:: PROBLEMS TO SOLVE ::
[A] List every NLP task that the page on N-gram models names as one in which N-grams are foundational.
[B] Proceed with the page on N-gram models, starting after its final sentence.

:: TEXT BLOCK ::
___

# N-Gram Models in NLP

## 📖 What is an N-Gram?

An **N-gram** is a contiguous sequence of $n$ items (usually words or characters) from a given sample of text or speech.

- If $n = 1$: **Unigram** (single word)
- If $n = 2$: **Bigram** (pair of words)
- If $n = 3$: **Trigram** (three-word phrase)
- And so on...

---

## Why Use N-Grams?

N-grams are used to capture **local context** and **sequential structure** in text. They are foundational in many NLP tasks such as:

- Text classification
- Language modeling
- Text generation
- Spelling correction
- Machine translation

---

## 🧾 Example

### Sentence:

"I love natural language processing"


### Unigrams:
["I", "love", "natural", "language", "processing"]

### Bigrams:
["I love", "love natural", "natural language", "language processing"]

### Trigrams:
["I love natural", "love natural language", "natural language processing"]


---

## Mathematical Representation

Let $W = w_1, w_2, ..., w_n$ be a sequence of words. The **probability of the entire sequence** is:

$$
P(w_1, w_2, ..., w_n) = \prod_{i=1}^{n} P(w_i \mid w_1, w_2, ..., w_{i-1})
$$

Using an **N-gram approximation** (Markov assumption):

$$
P(w_i \mid w_1, w_2, ..., w_{i-1}) \approx P(w_i \mid w_{i-(n-1)}, ..., w_{i-1})
$$

This simplifies the probability estimation using only the previous $n-1$ words.

___

[Records for finding displayed items]
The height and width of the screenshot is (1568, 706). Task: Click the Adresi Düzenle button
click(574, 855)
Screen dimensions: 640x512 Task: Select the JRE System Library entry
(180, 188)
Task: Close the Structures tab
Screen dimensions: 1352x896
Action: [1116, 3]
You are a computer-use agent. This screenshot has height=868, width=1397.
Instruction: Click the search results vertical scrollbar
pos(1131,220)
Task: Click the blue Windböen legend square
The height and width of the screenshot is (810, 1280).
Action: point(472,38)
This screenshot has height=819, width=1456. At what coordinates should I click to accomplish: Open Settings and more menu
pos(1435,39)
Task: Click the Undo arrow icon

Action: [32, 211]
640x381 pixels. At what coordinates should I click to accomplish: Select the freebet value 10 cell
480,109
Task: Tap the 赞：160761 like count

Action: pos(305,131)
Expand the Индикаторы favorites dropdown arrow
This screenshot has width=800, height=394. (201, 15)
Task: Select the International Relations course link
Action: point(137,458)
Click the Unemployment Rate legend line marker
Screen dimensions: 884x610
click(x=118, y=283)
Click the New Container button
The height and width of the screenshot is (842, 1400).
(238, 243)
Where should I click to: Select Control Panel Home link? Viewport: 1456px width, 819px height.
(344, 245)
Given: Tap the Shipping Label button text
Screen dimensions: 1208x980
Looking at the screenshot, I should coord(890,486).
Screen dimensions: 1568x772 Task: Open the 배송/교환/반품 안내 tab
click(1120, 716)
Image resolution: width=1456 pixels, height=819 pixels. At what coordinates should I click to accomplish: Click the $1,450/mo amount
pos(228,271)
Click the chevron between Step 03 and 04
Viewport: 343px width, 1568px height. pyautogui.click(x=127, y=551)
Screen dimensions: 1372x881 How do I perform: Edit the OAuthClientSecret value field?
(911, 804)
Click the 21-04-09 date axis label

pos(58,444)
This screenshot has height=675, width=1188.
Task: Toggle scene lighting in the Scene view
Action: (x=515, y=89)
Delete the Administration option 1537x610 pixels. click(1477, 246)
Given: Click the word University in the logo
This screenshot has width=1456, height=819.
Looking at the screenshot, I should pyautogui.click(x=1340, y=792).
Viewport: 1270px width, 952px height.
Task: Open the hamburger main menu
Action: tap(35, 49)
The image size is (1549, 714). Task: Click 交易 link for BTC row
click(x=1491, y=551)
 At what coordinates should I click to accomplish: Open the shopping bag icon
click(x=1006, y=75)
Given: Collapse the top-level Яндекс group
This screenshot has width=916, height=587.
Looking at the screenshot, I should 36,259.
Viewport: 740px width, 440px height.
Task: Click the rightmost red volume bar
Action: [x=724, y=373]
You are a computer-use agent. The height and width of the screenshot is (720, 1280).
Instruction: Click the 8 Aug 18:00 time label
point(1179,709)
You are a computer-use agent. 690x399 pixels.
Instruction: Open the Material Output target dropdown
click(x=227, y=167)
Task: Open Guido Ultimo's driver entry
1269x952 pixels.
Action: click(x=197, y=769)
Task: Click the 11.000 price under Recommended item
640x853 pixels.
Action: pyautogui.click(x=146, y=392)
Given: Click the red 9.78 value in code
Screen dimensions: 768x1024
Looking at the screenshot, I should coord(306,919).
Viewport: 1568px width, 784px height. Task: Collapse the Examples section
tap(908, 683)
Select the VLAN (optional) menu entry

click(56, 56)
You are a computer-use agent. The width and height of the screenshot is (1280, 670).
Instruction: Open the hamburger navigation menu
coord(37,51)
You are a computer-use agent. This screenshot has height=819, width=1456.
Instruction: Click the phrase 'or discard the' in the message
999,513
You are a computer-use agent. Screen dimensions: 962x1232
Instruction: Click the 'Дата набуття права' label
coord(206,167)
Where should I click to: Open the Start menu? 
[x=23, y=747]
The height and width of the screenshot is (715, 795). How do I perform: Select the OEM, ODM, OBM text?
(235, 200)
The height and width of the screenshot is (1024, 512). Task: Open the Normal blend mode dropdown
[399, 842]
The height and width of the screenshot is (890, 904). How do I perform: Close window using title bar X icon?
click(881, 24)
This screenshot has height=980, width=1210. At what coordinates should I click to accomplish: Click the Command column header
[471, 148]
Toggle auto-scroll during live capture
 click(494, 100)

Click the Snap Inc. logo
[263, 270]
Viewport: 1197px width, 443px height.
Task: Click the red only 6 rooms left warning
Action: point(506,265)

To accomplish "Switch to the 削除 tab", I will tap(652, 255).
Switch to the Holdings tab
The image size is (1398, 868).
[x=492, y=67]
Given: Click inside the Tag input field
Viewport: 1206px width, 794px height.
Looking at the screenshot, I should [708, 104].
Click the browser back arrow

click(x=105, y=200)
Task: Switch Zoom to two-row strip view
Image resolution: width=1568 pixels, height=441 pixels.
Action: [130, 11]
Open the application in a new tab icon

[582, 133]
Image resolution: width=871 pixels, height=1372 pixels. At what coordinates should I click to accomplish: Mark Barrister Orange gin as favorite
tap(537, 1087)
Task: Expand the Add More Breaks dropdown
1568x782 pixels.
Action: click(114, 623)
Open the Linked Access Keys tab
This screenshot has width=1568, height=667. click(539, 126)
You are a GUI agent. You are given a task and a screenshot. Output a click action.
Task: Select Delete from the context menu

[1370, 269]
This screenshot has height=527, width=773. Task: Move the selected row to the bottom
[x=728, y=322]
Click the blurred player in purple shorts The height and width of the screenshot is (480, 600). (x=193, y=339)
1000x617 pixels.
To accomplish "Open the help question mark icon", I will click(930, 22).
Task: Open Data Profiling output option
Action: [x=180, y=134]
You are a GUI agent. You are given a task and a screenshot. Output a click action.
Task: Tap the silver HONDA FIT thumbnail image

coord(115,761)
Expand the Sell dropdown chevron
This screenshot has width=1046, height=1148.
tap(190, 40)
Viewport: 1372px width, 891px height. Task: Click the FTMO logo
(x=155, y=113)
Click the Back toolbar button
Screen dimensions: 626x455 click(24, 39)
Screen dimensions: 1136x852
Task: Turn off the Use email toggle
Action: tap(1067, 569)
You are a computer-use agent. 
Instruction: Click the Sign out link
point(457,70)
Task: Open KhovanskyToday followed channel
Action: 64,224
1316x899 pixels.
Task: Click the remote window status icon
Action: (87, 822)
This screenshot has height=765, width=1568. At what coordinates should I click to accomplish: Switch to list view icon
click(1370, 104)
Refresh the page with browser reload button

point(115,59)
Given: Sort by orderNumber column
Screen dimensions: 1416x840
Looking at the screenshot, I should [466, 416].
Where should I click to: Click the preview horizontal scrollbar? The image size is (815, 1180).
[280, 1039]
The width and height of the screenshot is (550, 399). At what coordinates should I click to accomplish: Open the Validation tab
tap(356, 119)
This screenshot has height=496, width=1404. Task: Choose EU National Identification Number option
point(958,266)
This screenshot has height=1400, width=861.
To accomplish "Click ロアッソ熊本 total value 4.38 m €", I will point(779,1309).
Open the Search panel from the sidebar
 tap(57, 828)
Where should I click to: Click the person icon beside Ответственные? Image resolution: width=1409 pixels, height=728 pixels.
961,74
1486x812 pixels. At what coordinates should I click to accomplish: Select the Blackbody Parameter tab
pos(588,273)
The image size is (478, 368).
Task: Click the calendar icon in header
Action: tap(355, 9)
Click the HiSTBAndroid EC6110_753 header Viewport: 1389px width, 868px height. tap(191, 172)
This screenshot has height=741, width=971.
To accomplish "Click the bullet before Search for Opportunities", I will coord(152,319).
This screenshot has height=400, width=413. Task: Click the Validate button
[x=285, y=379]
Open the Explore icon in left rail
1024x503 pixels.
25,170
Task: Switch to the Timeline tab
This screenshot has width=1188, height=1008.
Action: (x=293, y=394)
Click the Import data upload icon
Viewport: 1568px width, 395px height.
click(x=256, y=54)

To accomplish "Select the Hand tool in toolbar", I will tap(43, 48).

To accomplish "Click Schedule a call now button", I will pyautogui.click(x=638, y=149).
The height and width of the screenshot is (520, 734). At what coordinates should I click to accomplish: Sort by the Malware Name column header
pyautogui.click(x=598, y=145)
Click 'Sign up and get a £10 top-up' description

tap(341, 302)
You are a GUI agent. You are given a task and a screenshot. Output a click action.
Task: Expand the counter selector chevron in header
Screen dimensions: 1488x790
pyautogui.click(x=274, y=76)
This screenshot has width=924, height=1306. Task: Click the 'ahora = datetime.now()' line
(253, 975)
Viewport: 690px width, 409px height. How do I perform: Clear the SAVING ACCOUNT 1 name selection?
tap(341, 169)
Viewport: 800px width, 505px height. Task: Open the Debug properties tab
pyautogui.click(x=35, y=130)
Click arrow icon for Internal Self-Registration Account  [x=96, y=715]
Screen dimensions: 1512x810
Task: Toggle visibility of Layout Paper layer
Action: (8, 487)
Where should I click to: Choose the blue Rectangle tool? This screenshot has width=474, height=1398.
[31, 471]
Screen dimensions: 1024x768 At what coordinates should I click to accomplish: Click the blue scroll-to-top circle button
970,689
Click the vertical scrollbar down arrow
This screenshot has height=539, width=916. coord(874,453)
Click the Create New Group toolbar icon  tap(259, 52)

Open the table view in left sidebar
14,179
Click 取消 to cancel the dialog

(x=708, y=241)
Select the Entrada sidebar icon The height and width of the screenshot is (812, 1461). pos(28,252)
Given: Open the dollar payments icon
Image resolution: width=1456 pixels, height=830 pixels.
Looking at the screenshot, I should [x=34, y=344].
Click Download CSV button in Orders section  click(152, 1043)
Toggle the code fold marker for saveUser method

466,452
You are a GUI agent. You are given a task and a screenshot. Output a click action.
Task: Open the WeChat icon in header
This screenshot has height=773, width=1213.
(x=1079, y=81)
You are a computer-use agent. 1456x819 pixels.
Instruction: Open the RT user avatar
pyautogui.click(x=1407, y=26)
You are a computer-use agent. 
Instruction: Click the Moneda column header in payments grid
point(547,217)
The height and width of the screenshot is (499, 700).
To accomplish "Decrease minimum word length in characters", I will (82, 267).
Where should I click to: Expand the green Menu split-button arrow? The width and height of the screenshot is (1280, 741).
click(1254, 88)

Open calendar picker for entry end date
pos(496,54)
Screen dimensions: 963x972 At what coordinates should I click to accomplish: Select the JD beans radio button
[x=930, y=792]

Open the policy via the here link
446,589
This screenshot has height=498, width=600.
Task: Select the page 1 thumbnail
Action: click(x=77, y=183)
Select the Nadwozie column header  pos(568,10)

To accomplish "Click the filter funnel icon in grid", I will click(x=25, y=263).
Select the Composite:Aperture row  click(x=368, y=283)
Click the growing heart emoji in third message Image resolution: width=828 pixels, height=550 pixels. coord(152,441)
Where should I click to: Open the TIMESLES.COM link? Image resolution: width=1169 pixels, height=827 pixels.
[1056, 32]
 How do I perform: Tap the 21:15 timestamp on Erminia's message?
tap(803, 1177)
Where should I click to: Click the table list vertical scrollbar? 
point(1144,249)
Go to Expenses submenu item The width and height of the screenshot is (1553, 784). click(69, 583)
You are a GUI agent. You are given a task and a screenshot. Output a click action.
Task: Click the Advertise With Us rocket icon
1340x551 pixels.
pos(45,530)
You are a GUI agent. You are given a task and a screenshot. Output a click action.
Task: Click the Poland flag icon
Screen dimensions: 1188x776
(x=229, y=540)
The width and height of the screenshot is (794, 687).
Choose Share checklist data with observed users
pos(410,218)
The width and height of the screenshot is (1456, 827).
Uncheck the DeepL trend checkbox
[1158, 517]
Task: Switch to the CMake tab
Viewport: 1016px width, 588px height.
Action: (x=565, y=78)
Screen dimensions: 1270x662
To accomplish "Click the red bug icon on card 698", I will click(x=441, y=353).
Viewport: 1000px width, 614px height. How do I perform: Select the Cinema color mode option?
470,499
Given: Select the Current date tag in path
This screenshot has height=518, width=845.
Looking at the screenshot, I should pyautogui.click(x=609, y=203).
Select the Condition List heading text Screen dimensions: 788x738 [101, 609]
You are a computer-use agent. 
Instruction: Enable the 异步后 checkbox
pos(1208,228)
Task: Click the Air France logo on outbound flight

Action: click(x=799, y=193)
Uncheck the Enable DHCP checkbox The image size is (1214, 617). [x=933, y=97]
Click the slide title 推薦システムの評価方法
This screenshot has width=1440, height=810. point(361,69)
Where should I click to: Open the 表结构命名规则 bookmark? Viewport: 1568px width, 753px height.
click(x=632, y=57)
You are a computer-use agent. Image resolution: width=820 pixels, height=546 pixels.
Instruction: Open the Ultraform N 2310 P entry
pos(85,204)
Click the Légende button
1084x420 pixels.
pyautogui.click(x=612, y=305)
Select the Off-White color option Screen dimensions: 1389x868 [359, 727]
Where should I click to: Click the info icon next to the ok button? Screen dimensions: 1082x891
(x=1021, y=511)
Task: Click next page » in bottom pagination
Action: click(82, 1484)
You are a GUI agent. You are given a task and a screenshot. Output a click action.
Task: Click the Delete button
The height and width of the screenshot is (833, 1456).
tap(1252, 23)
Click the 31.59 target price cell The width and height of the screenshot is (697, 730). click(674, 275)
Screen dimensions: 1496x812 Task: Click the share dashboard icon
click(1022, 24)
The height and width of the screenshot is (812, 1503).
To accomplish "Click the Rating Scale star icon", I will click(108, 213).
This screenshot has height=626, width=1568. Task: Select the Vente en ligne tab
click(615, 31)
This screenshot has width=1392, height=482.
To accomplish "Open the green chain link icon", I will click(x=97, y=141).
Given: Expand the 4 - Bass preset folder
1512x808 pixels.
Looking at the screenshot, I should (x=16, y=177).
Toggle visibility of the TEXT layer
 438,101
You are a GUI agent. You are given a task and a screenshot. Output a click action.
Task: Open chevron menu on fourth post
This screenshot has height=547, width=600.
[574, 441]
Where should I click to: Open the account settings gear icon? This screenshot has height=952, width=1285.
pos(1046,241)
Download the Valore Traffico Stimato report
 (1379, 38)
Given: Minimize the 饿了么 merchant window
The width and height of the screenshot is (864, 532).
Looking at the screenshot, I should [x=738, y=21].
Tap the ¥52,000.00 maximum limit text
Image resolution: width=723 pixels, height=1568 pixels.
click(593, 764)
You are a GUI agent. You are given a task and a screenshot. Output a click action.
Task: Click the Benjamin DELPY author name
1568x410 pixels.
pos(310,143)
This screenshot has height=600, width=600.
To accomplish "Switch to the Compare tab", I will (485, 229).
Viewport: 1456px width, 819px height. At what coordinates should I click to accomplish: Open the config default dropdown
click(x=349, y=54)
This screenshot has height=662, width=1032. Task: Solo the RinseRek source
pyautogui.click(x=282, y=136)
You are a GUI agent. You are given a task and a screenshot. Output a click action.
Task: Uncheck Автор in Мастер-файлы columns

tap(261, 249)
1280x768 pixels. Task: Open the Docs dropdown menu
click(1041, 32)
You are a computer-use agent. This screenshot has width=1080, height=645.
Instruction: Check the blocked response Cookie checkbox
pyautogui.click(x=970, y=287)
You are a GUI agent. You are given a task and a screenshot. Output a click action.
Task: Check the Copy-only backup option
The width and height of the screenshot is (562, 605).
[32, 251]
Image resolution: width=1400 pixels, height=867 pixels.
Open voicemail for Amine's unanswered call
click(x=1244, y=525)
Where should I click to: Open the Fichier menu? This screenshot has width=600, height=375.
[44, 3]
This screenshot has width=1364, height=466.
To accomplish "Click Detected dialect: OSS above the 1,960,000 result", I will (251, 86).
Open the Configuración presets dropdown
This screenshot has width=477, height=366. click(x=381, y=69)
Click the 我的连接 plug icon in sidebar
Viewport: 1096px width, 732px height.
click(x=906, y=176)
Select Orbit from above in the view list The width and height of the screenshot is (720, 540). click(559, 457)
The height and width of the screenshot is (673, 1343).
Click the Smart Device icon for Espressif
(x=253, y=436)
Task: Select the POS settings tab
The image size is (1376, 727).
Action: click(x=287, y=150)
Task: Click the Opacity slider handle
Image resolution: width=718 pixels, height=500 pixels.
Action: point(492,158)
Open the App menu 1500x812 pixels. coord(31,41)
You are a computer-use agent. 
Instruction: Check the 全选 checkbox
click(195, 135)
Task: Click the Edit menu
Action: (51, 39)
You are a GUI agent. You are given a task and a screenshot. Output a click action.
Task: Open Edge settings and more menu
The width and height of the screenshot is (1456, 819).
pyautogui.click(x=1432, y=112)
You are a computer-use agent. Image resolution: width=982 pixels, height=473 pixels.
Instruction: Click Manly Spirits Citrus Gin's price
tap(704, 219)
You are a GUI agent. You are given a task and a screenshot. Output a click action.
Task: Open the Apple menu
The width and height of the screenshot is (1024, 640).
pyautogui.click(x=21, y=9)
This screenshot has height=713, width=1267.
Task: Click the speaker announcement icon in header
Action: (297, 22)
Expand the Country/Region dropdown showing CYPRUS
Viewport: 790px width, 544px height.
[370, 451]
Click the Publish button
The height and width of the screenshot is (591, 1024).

___

:: RESPONSES BY TASK ::
[A] Text classification, language modeling, text generation, spelling correction, machine translation

[B]
---

## Applications of N-Grams

- **Text classification**: Feature engineering with bigrams or trigrams
- **Autocomplete**: Predicting next word based on history
- **Plagiarism detection**: Matching overlapping n-grams
- **Spelling correction**: Detecting unusual n-gram sequences

---

## ⚖️ Pros and Cons

| Aspect            | N-Gram Models                         |
|-------------------|----------------------------------------|
| ✅ Easy to implement   | Yes                                |
| ✅ Captures local context | Yes                            |
| ❌ Requires large corpus | For high $n$, data sparsity increases |
| ❌ No deep semantics     | Context is only partial and local     |

---

## Summary

- N-grams model sequences by capturing **word co-occurrence** patterns.
- They are **simple but powerful** tools for understanding context.
- Higher-order N-grams can be **more accurate**, but require **more data**.
- Often used as **baseline models** or **features** in larger NLP pipelines.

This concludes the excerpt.